Madame la Baronne de Maulincour had a friend in the old Vidame de
Pamiers, formerly a commander of the Knights of Malta. This was one of
those undying friendships founded on sexagenary ties which nothing can
weaken, because at the bottom of such intimacies there are certain
secrets of the human heart, delightful to guess at when we have the
time, insipid to explain in twenty words, and which might make the
text of a work in four volumes as amusing as the Doyen de Killerine,
--a work about which young men talk and judge without having read it.

Auguste de Maulincour belonged therefore to the faubourg Saint-Germain
through his grandmother and the vidame, and it sufficed him to date
back two centuries to take the tone and opinions of those who assume
to go back to Clovis.
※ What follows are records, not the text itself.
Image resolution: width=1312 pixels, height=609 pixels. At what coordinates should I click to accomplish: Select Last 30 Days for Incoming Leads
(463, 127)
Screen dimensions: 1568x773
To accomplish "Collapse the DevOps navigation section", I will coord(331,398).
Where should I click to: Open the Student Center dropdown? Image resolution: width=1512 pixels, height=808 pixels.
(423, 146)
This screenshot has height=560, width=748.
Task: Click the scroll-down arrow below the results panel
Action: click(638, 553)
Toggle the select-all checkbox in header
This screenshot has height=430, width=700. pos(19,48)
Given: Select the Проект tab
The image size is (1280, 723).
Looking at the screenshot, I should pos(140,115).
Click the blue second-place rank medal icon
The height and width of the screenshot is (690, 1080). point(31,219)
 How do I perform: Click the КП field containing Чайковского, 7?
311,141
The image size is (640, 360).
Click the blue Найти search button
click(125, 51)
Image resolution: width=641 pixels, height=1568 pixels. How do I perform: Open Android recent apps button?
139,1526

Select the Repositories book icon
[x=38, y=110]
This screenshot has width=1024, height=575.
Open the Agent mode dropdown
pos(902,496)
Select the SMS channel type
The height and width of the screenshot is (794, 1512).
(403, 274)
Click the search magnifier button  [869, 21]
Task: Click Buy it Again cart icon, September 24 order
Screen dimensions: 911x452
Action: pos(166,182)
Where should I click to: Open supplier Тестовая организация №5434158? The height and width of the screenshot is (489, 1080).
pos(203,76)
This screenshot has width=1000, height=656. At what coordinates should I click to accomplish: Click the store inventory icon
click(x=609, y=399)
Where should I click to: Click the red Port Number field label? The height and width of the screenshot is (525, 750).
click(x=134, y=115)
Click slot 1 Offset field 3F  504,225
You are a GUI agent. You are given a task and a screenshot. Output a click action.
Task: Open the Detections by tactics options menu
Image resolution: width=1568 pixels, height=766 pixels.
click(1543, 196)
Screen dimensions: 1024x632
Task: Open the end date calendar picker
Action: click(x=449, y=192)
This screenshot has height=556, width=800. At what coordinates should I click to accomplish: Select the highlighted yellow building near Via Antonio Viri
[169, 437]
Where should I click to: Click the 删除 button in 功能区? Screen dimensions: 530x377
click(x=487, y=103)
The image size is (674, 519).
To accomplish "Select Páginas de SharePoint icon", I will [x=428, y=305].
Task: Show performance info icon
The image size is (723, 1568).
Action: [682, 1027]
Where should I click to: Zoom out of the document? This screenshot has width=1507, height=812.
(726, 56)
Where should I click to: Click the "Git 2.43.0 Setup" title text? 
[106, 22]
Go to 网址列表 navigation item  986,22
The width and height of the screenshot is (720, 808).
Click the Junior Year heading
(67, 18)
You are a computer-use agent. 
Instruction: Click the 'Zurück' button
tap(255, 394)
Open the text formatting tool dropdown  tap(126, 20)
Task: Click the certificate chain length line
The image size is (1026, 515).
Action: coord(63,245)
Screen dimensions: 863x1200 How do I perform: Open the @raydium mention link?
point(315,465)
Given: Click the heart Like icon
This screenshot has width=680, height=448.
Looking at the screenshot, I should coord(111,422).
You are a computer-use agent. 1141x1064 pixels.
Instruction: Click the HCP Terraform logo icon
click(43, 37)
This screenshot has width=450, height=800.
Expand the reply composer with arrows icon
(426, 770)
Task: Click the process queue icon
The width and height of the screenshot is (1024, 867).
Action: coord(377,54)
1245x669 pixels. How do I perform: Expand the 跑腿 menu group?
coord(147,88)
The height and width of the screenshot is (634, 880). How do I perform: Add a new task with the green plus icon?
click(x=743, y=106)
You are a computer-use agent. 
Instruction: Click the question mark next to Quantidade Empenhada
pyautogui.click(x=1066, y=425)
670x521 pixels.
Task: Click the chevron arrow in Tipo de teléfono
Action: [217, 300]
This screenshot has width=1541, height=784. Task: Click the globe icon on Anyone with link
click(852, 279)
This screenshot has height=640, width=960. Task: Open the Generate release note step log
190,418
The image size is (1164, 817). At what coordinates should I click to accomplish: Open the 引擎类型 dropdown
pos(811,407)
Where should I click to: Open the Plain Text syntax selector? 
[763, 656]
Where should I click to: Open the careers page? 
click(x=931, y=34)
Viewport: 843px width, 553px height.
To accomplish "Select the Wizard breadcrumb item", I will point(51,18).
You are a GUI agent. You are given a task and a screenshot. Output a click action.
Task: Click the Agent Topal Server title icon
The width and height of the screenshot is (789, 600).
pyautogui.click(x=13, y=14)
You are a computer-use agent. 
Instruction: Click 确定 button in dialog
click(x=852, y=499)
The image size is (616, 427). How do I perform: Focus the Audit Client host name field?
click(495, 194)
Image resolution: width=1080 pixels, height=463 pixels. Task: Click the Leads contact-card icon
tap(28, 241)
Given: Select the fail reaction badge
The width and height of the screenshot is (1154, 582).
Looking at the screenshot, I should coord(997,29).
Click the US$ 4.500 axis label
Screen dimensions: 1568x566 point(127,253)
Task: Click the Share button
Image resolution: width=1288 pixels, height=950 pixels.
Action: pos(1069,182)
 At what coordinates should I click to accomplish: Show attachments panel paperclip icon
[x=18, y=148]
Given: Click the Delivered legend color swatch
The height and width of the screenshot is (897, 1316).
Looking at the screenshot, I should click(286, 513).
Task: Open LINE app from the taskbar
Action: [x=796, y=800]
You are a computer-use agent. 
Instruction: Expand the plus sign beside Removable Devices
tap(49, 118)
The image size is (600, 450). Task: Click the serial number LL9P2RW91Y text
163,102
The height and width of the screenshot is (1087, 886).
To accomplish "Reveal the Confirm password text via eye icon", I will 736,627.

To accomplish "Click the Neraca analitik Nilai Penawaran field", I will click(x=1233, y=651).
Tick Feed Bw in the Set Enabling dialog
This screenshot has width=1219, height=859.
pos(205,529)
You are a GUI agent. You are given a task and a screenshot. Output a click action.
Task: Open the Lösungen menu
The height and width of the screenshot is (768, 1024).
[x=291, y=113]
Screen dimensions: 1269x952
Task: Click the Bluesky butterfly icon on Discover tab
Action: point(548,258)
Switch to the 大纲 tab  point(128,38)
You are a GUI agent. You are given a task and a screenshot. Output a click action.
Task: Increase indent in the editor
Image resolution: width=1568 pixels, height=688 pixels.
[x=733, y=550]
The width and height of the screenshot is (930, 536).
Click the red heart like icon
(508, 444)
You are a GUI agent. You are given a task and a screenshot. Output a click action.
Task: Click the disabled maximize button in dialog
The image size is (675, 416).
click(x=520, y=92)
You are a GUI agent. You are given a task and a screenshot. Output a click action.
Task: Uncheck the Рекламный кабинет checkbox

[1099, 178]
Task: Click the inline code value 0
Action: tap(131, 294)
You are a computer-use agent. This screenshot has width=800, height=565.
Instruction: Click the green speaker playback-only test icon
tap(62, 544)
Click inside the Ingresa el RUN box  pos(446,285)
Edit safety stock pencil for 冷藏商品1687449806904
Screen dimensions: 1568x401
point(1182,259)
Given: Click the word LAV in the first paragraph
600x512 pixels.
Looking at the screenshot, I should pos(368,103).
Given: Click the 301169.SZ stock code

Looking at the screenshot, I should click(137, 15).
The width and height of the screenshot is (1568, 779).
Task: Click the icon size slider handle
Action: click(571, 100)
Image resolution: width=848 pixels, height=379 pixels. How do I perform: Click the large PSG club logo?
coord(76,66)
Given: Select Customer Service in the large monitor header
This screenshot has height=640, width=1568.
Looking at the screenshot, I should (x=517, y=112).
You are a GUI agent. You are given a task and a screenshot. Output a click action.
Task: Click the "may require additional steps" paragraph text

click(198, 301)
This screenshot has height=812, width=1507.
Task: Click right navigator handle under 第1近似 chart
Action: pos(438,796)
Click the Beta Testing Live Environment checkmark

This young man, pale, slender, and delicate in
appearance, a man of honor and true courage, who would fight a duel
for a yes or a no, had never yet fought upon a battle-field, though he
wore in his button-hole the cross of the Legion of honor. He was, as
you perceive, one of the blunders of the Restoration, perhaps the most
excusable of them. The youth of those days was the youth of no epoch.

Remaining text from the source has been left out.